### Work required:
Having read the data, transcribe all of it without deviation.

### Records shown:

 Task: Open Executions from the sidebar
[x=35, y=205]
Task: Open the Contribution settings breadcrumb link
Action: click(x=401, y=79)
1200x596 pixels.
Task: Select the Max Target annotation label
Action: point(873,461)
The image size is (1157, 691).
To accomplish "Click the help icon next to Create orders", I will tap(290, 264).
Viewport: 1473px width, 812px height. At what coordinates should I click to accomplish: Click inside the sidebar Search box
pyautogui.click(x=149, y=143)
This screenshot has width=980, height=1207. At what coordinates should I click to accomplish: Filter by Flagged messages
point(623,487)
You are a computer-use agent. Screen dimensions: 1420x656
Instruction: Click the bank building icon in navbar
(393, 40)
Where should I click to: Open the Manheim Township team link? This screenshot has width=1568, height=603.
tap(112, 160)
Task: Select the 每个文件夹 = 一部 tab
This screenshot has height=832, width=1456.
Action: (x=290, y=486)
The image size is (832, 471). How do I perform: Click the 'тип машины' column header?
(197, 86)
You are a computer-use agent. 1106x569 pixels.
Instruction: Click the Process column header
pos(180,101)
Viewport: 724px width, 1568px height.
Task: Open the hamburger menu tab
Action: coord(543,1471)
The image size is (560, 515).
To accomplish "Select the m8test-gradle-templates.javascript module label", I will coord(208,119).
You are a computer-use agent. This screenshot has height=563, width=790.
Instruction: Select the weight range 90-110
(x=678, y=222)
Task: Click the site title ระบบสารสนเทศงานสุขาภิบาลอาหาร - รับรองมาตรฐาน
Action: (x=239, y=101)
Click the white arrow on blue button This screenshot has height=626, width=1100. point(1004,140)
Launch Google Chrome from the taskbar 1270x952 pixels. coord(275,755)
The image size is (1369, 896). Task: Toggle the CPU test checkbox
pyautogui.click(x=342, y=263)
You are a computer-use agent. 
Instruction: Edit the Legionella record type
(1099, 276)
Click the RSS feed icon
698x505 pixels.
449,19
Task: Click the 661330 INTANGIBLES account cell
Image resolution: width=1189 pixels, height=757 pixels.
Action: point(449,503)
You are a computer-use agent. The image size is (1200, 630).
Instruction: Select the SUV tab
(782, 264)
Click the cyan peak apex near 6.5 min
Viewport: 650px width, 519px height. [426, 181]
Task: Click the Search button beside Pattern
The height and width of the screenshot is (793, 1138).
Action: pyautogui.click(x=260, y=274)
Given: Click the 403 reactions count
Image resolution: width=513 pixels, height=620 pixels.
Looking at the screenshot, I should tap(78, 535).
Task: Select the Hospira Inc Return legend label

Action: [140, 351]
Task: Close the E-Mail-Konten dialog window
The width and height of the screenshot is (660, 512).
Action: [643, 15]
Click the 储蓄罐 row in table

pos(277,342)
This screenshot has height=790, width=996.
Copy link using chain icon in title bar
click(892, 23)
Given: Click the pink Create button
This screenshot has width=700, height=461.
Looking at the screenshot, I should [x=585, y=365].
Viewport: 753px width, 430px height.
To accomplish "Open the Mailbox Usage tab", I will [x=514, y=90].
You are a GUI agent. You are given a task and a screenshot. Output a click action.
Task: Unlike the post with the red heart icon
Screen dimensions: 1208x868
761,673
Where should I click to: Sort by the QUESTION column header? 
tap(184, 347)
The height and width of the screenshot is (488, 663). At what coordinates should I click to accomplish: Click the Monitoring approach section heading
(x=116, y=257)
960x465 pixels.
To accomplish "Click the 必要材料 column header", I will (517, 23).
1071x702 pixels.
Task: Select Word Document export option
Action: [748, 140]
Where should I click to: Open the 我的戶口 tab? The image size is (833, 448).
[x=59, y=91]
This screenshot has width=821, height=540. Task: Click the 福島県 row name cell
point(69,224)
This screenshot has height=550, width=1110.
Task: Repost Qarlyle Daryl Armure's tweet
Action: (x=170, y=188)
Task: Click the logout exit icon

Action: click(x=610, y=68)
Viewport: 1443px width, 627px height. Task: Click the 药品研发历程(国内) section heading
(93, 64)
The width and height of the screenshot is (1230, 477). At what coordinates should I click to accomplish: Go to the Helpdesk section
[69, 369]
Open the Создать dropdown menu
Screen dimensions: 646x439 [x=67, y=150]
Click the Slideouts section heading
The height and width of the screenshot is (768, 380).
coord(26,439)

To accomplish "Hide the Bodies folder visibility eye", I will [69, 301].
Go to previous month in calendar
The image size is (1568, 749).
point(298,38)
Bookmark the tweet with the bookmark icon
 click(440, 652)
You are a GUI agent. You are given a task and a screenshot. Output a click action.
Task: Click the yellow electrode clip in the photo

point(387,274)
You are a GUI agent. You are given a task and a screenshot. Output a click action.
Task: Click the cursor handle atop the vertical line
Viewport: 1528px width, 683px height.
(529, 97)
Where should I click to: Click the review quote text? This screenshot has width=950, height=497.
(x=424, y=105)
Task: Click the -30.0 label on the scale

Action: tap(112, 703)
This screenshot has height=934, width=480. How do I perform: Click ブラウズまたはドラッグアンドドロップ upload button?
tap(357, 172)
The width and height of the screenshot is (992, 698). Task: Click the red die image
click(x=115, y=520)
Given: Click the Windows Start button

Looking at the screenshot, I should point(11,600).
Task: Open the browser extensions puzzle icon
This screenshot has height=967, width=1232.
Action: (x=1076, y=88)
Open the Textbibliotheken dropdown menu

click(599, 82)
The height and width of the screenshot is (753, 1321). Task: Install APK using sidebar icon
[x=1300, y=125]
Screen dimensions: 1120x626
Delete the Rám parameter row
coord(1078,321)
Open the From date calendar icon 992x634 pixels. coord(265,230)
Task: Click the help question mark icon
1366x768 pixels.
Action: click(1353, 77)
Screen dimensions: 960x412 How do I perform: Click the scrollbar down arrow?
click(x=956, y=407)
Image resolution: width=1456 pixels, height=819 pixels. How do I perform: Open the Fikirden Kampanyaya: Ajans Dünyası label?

### Solved problem:
 Task: Open Executions from the sidebar
[x=35, y=205]
Task: Open the Contribution settings breadcrumb link
Action: click(x=401, y=79)
1200x596 pixels.
Task: Select the Max Target annotation label
Action: point(873,461)
The image size is (1157, 691).
To accomplish "Click the help icon next to Create orders", I will tap(290, 264).
Viewport: 1473px width, 812px height. At what coordinates should I click to accomplish: Click inside the sidebar Search box
pyautogui.click(x=149, y=143)
This screenshot has width=980, height=1207. At what coordinates should I click to accomplish: Filter by Flagged messages
point(623,487)
You are a computer-use agent. Screen dimensions: 1420x656
Instruction: Click the bank building icon in navbar
(393, 40)
Where should I click to: Open the Manheim Township team link? This screenshot has width=1568, height=603.
tap(112, 160)
Task: Select the 每个文件夹 = 一部 tab
This screenshot has height=832, width=1456.
Action: (x=290, y=486)
The image size is (832, 471). How do I perform: Click the 'тип машины' column header?
(197, 86)
You are a computer-use agent. 1106x569 pixels.
Instruction: Click the Process column header
pos(180,101)
Viewport: 724px width, 1568px height.
Task: Open the hamburger menu tab
Action: coord(543,1471)
The image size is (560, 515).
To accomplish "Select the m8test-gradle-templates.javascript module label", I will coord(208,119).
You are a computer-use agent. This screenshot has height=563, width=790.
Instruction: Select the weight range 90-110
(x=678, y=222)
Task: Click the site title ระบบสารสนเทศงานสุขาภิบาลอาหาร - รับรองมาตรฐาน
Action: (x=239, y=101)
Click the white arrow on blue button This screenshot has height=626, width=1100. point(1004,140)
Launch Google Chrome from the taskbar 1270x952 pixels. coord(275,755)
The image size is (1369, 896). Task: Toggle the CPU test checkbox
pyautogui.click(x=342, y=263)
You are a computer-use agent. 
Instruction: Edit the Legionella record type
(1099, 276)
Click the RSS feed icon
698x505 pixels.
449,19
Task: Click the 661330 INTANGIBLES account cell
Image resolution: width=1189 pixels, height=757 pixels.
Action: point(449,503)
You are a computer-use agent. The image size is (1200, 630).
Instruction: Select the SUV tab
(782, 264)
Click the cyan peak apex near 6.5 min
Viewport: 650px width, 519px height. [426, 181]
Task: Click the Search button beside Pattern
The height and width of the screenshot is (793, 1138).
Action: pyautogui.click(x=260, y=274)
Given: Click the 403 reactions count
Image resolution: width=513 pixels, height=620 pixels.
Looking at the screenshot, I should tap(78, 535).
Task: Select the Hospira Inc Return legend label

Action: [140, 351]
Task: Close the E-Mail-Konten dialog window
The width and height of the screenshot is (660, 512).
Action: [643, 15]
Click the 储蓄罐 row in table

pos(277,342)
This screenshot has height=790, width=996.
Copy link using chain icon in title bar
click(892, 23)
Given: Click the pink Create button
This screenshot has width=700, height=461.
Looking at the screenshot, I should [x=585, y=365].
Viewport: 753px width, 430px height.
To accomplish "Open the Mailbox Usage tab", I will [x=514, y=90].
You are a GUI agent. You are given a task and a screenshot. Output a click action.
Task: Unlike the post with the red heart icon
Screen dimensions: 1208x868
761,673
Where should I click to: Sort by the QUESTION column header? 
tap(184, 347)
The height and width of the screenshot is (488, 663). At what coordinates should I click to accomplish: Click the Monitoring approach section heading
(x=116, y=257)
960x465 pixels.
To accomplish "Click the 必要材料 column header", I will (517, 23).
1071x702 pixels.
Task: Select Word Document export option
Action: [748, 140]
Where should I click to: Open the 我的戶口 tab? The image size is (833, 448).
[x=59, y=91]
This screenshot has width=821, height=540. Task: Click the 福島県 row name cell
point(69,224)
This screenshot has height=550, width=1110.
Task: Repost Qarlyle Daryl Armure's tweet
Action: (x=170, y=188)
Task: Click the logout exit icon

Action: click(x=610, y=68)
Viewport: 1443px width, 627px height. Task: Click the 药品研发历程(国内) section heading
(93, 64)
The width and height of the screenshot is (1230, 477). At what coordinates should I click to accomplish: Go to the Helpdesk section
[69, 369]
Open the Создать dropdown menu
Screen dimensions: 646x439 [x=67, y=150]
Click the Slideouts section heading
The height and width of the screenshot is (768, 380).
coord(26,439)

To accomplish "Hide the Bodies folder visibility eye", I will [69, 301].
Go to previous month in calendar
The image size is (1568, 749).
point(298,38)
Bookmark the tweet with the bookmark icon
 click(440, 652)
You are a GUI agent. You are given a task and a screenshot. Output a click action.
Task: Click the yellow electrode clip in the photo

point(387,274)
You are a GUI agent. You are given a task and a screenshot. Output a click action.
Task: Click the cursor handle atop the vertical line
Viewport: 1528px width, 683px height.
(529, 97)
Where should I click to: Click the review quote text? This screenshot has width=950, height=497.
(x=424, y=105)
Task: Click the -30.0 label on the scale

Action: tap(112, 703)
This screenshot has height=934, width=480. How do I perform: Click ブラウズまたはドラッグアンドドロップ upload button?
tap(357, 172)
The width and height of the screenshot is (992, 698). Task: Click the red die image
click(x=115, y=520)
Given: Click the Windows Start button

Looking at the screenshot, I should point(11,600).
Task: Open the browser extensions puzzle icon
This screenshot has height=967, width=1232.
Action: (x=1076, y=88)
Open the Textbibliotheken dropdown menu

click(599, 82)
The height and width of the screenshot is (753, 1321). Task: Install APK using sidebar icon
[x=1300, y=125]
Screen dimensions: 1120x626
Delete the Rám parameter row
coord(1078,321)
Open the From date calendar icon 992x634 pixels. coord(265,230)
Task: Click the help question mark icon
1366x768 pixels.
Action: click(1353, 77)
Screen dimensions: 960x412 How do I perform: Click the scrollbar down arrow?
click(x=956, y=407)
Image resolution: width=1456 pixels, height=819 pixels. How do I perform: Open the Fikirden Kampanyaya: Ajans Dünyası label?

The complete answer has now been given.